What about irregular hours and zero-hours workers?

For irregular schedules, some employers use an accrual method based on hours worked in the pay period. A common benchmark is 12.07% accrual for leave, derived from statutory leave as a proportion of working time. In practice, employers should follow current legal guidance for the worker type and leave year arrangement, especially after case law updates and policy changes in recent years.

Simple accrual formula:

Holiday hours accrued = Hours worked × Accrual rate (%)

If someone works 500 hours and your policy uses 12.07%, accrued leave is 60.35 hours. This method can be practical for casual or variable-hour staff, but make sure your contract wording, payroll setup, and legal interpretation are aligned.

Step-by-step process for HR, payroll, and managers

  1. Identify worker type: regular pattern, part-time, term-time, or irregular hours.
  2. Confirm contract entitlement: statutory only (5.6 weeks) or enhanced leave.
  3. Collect base schedule: weekly hours, days per week, and hours per day.
  4. Apply pro-rata factor for part-year workers and mid-year joiners/leavers.
  5. Decide bank holiday treatment: included or additional.
  6. Add any contractual extras such as birthday leave or service-based hours.
  7. Subtract leave already taken.
  8. Round consistently according to policy and payroll rules.
  9. Document all assumptions in the employee record.

Common mistakes and how to avoid them

  • Mixing days and hours: always convert to hours before payroll processing.
  • Ignoring different shift lengths: two employees on different shift patterns can have the same day count but different hour impact.
  • No pro-rata adjustment: term-time and part-year contracts need scaling by weeks worked.
  • Bank holiday confusion: policy wording must be explicit.
  • Poor recordkeeping: leave balances should update after each approved absence.
  • Using outdated assumptions: check legal updates and ensure your method still complies.

Useful statistics for planning leave policy

According to UK labour market data from ONS, average full-time weekly working hours often sit in the mid-to-high 30s, commonly around 36 to 37 hours depending on period and sector. That means many full-time workers have annual leave in the region of 200 to 210 hours under the statutory 5.6-week model. This range is useful when benchmarking your payroll and workforce planning assumptions.

A second key statistic is regional public holiday variation: England and Wales usually have 8 bank holidays, Scotland 9, and Northern Ireland 10. For 7.5-hour schedules, that can mean a difference of 15 hours between England/Wales and Northern Ireland when bank holidays are granted on top of base entitlement.

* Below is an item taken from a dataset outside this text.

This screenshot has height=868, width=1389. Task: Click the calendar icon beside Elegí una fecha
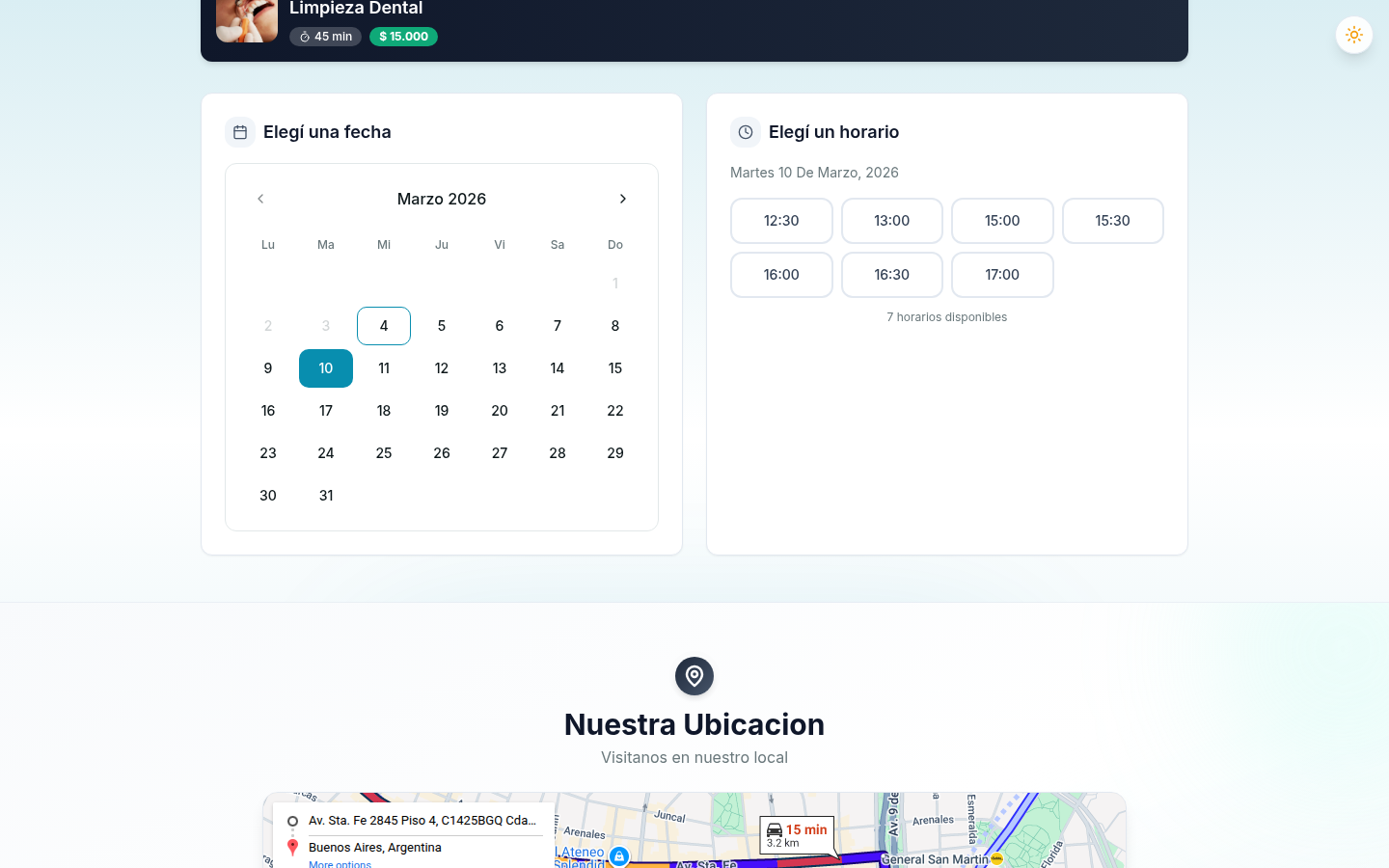tap(240, 132)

Best practice for internal policy wording

A high-quality holiday policy should define:

  • Leave year start and end dates.
  • Entitlement basis in hours and weeks.
  • Bank holiday treatment.
  • Pro-rata rules for starts, leavers, and part-year contracts.
  • Rounding rules (for example, nearest 0.5 hour).
  • Carry-over rules and approval timelines.
  • How unpaid leave or long absence affects accrual.

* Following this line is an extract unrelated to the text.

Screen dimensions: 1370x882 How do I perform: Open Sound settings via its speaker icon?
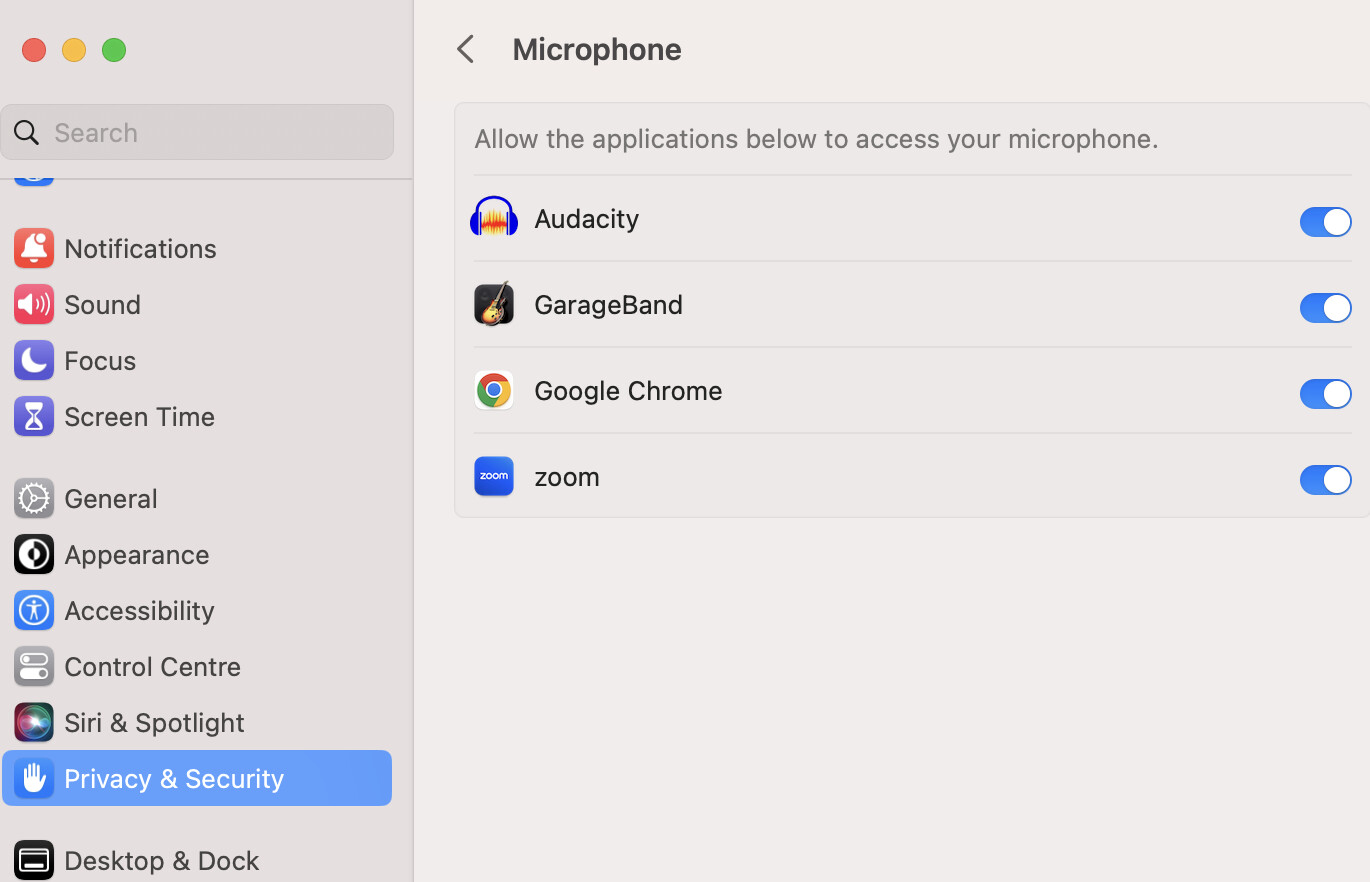point(33,304)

Quick quality check before finalising a calculation

Checklist: Confirm weekly hours, verify leave weeks, apply pro-rata factor, account for bank holidays correctly, include contractual extras, subtract taken leave, and log the final entitlement in hours.

Authoritative resources

Final takeaway

If you want accurate and fair annual leave calculations in the UK, calculate in hours first and convert to days only for communication. This approach is cleaner for payroll, safer for compliance, and better for workers with non-standard schedules. Use the calculator above to generate entitlement, bank holiday adjustments, and remaining balance in a clear, auditable format.